Covid VS décideurs: et 1, et 2, et 3-0
La dernière humeur de Jean-Marc Gheraille.

- Publié le 25-03-2021 à 07h02
- Mis à jour le 25-03-2021 à 11h02

Un an après le premier lockdown en mars 2020, nos dirigeants n'ont trouvé qu'une seule solution pour enrayer la pandémie : on referme (ou presque). Avec cette insupportable impression que l'on se fiche de nous et que tout est de notre faute. Parce que les Belges ne respectent pas les gestes barrières, la bulle de un, le télétravail et on en passe. Ce qui est globalement faux. Ce re-re-confinement de quatre semaines sonne comme un échec criant de ceux qui sont censés gérer. Qui peut vraiment croire que tout soit fermé jusqu'au 26 avril et que six jours plus tard, nous prendrons tous l'apéro du patron au resto ?

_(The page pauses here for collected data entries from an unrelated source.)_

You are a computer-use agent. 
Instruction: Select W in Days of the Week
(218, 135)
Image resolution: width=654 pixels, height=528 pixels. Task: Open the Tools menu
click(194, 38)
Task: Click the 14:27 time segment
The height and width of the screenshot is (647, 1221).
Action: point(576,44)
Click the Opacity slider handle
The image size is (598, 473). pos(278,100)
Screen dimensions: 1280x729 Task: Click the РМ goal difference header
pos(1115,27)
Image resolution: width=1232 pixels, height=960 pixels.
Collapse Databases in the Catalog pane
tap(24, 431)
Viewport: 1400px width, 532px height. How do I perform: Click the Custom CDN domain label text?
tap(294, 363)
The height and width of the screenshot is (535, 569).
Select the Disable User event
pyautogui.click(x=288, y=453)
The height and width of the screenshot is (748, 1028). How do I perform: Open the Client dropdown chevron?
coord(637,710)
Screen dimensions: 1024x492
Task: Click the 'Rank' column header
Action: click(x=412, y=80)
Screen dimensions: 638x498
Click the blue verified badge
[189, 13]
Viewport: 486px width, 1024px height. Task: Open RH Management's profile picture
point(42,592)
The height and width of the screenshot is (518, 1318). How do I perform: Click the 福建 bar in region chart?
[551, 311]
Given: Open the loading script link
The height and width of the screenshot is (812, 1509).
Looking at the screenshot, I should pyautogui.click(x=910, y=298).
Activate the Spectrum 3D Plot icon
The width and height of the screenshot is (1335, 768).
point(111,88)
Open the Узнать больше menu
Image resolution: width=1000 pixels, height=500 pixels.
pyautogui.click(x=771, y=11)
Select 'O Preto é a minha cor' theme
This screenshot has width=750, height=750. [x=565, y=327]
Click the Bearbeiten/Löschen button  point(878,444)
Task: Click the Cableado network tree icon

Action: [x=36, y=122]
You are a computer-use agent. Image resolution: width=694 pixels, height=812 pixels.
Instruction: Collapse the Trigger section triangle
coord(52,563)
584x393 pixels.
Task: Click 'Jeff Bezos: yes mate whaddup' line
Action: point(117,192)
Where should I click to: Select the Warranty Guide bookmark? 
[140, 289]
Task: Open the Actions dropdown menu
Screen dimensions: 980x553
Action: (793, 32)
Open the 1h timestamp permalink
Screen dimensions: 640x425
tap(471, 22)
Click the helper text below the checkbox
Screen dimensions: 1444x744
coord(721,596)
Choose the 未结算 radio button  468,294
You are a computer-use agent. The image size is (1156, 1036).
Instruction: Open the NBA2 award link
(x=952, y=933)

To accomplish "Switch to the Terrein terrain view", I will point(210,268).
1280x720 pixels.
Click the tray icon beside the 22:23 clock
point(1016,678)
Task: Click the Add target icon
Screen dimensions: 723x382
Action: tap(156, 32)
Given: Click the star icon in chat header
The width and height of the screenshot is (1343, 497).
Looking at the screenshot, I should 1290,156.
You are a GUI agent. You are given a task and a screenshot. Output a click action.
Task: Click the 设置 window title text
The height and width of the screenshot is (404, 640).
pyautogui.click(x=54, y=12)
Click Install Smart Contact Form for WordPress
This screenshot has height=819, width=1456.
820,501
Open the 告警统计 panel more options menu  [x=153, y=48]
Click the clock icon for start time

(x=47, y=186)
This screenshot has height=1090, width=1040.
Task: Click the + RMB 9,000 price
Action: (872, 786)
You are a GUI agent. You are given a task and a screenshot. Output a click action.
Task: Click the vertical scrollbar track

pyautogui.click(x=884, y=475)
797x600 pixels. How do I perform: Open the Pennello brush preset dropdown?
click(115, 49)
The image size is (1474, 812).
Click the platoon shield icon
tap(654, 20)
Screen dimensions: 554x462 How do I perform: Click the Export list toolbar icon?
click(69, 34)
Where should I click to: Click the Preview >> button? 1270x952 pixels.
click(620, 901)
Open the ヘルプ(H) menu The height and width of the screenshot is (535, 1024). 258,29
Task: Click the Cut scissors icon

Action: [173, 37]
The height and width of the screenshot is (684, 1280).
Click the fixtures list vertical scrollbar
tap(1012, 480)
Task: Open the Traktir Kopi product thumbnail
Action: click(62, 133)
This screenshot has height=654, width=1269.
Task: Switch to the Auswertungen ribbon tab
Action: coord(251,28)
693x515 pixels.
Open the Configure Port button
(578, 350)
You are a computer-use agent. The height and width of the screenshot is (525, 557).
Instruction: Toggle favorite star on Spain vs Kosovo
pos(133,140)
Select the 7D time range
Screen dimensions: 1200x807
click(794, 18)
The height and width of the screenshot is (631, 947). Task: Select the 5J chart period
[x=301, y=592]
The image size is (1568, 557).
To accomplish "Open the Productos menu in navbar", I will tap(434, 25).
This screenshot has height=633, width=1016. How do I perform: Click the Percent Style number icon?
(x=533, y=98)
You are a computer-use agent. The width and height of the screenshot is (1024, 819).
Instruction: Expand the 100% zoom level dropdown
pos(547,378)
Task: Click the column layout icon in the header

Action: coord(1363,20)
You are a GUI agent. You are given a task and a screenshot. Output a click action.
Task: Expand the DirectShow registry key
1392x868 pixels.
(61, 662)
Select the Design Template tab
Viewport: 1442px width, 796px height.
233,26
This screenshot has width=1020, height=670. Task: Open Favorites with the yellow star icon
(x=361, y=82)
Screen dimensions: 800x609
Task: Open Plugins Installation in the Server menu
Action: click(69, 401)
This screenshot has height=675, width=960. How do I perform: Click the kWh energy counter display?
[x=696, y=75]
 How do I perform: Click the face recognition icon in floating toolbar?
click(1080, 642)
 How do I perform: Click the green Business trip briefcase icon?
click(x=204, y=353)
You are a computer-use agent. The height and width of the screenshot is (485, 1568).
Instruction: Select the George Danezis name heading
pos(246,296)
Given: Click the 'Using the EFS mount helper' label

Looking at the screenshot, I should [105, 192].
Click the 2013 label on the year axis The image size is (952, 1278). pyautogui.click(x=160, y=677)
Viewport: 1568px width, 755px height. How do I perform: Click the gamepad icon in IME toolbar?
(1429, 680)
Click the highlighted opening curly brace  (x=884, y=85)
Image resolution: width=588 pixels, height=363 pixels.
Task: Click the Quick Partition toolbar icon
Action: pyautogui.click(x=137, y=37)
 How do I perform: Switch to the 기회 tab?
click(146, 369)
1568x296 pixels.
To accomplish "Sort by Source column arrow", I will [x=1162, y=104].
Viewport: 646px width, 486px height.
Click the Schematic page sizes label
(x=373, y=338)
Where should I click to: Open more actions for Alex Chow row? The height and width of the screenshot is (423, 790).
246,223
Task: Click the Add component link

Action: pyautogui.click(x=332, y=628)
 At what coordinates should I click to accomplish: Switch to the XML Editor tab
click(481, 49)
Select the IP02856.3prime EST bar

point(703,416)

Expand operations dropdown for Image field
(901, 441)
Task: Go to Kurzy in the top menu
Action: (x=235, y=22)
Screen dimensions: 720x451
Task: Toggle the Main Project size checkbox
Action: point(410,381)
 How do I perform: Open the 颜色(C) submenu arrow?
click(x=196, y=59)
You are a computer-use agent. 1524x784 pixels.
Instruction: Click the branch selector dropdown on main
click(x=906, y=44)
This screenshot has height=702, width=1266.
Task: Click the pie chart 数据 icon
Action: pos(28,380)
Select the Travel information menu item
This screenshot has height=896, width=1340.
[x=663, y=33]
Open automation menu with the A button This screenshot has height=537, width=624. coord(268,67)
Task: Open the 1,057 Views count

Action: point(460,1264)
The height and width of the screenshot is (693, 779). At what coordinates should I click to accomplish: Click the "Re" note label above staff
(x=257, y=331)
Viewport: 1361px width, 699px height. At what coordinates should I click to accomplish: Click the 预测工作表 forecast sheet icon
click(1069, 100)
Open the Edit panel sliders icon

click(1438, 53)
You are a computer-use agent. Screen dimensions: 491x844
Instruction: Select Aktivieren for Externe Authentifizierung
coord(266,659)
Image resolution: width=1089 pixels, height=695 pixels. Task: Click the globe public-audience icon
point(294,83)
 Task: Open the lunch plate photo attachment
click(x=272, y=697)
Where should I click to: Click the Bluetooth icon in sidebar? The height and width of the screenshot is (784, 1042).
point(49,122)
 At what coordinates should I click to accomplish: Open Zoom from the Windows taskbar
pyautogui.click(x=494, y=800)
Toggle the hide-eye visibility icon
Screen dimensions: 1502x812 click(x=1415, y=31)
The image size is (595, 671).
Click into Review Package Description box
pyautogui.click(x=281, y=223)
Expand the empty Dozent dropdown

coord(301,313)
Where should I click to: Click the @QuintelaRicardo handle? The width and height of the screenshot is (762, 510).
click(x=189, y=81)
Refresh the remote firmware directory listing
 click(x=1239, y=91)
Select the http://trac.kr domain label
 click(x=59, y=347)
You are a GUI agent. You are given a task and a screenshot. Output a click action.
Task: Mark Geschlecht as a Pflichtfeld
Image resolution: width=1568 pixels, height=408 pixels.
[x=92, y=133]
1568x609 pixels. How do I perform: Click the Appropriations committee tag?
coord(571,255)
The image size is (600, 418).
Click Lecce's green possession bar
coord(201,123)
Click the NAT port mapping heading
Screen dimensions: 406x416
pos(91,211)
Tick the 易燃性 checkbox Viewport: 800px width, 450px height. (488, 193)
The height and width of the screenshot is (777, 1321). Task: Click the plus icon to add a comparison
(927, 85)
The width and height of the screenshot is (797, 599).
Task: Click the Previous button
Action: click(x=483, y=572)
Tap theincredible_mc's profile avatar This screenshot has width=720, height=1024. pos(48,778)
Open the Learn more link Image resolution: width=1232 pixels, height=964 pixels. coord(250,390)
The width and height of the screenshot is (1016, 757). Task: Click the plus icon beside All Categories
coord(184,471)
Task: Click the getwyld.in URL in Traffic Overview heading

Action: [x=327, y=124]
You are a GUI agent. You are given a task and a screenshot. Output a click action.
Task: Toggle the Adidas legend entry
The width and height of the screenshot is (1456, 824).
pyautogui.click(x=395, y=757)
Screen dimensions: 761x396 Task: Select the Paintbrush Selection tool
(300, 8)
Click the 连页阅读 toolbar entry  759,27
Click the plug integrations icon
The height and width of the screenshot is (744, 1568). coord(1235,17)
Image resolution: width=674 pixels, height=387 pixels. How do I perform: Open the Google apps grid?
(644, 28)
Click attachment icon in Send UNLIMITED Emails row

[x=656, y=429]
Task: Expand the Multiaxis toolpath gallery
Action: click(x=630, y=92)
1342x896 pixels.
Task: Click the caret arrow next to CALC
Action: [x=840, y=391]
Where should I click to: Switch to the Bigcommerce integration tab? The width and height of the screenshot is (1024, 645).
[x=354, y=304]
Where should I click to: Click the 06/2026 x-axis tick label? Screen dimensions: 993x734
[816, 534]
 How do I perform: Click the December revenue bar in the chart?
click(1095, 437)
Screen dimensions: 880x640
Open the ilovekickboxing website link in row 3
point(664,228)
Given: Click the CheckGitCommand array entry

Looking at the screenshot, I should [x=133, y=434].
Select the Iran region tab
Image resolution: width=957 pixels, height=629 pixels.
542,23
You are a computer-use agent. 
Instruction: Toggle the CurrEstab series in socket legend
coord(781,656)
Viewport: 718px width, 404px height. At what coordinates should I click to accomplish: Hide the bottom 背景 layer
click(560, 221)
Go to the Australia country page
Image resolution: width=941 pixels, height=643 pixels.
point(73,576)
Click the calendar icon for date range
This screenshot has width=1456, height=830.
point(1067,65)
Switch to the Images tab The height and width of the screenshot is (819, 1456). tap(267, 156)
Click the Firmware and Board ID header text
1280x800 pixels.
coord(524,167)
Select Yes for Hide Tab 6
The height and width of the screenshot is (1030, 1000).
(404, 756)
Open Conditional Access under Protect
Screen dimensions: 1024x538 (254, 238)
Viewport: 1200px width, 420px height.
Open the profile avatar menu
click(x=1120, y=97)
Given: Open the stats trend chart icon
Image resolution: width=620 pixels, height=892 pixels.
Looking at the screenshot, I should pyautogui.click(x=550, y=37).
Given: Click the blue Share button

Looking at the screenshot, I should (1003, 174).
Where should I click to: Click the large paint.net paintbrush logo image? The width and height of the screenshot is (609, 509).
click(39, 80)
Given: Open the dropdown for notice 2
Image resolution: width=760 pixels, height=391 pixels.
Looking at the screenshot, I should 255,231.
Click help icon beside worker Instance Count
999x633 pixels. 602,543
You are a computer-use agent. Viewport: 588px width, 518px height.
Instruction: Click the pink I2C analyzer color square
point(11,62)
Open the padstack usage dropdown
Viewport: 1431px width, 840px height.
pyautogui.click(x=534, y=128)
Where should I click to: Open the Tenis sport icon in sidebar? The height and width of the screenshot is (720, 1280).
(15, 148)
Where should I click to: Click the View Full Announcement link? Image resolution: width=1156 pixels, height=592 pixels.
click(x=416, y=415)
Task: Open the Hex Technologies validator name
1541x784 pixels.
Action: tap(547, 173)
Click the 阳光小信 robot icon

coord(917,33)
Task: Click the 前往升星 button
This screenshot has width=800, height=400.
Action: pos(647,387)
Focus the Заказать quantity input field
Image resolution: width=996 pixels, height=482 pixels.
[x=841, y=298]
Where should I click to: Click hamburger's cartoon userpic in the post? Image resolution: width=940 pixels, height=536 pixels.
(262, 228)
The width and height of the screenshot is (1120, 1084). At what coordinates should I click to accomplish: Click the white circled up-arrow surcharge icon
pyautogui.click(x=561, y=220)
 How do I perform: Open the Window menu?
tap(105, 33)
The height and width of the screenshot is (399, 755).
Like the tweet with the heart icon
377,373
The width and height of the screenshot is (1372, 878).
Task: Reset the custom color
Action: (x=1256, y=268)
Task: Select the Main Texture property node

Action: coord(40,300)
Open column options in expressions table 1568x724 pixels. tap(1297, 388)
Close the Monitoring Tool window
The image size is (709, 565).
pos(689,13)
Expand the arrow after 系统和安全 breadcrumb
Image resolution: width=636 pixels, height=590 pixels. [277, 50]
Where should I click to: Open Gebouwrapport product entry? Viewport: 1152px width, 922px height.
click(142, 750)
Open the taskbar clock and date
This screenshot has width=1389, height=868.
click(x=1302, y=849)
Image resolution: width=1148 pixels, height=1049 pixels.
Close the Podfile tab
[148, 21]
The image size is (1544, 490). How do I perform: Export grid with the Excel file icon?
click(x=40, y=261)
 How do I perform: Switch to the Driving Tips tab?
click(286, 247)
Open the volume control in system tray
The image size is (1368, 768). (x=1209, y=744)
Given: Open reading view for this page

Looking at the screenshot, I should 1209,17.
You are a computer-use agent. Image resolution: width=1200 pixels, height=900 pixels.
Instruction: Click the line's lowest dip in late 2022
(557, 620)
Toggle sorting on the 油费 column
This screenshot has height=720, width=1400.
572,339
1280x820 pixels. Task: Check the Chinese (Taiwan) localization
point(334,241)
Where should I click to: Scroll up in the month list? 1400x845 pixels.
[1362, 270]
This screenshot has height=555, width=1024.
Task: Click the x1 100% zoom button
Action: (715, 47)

Peut-on encore être crédule après tant d'atermoiements, d'approximations et d'erreurs qui ont fait vaciller l'adhésion des gens ? En un an, nous avons vécu la saga des masques, du testing et aujourd'hui la vaccination patine solidement. Autant de couacs pour lesquels il n'y a aucun responsable.
Les dirigeants préfèrent nous culpabiliser. C'est notre faute que ce virus circule. Sorry mais si nous sommes contraints d'accepter les décisions, nous ne sommes pas obligés ni d'applaudir ni d'adhérer. Face au virus, les gouvernements ont été battus sur un score de 3-0 avec trois confinements. Et le match n'est pas terminé…
Pour ceux qui veulent encore croire la parole officielle, une réouverture devrait avoir lieu le 26 avril. Le jour "anniversaire "des 35 ans de la catastrophe nucléaire de Tchernobyl. Le cœur du réacteur des Belges est plus qu'en surchauffe. La santé mentale de la population pique du nez. Ce sont bientôt de nouveaux hôpitaux psychiatriques qu'il va falloir construire.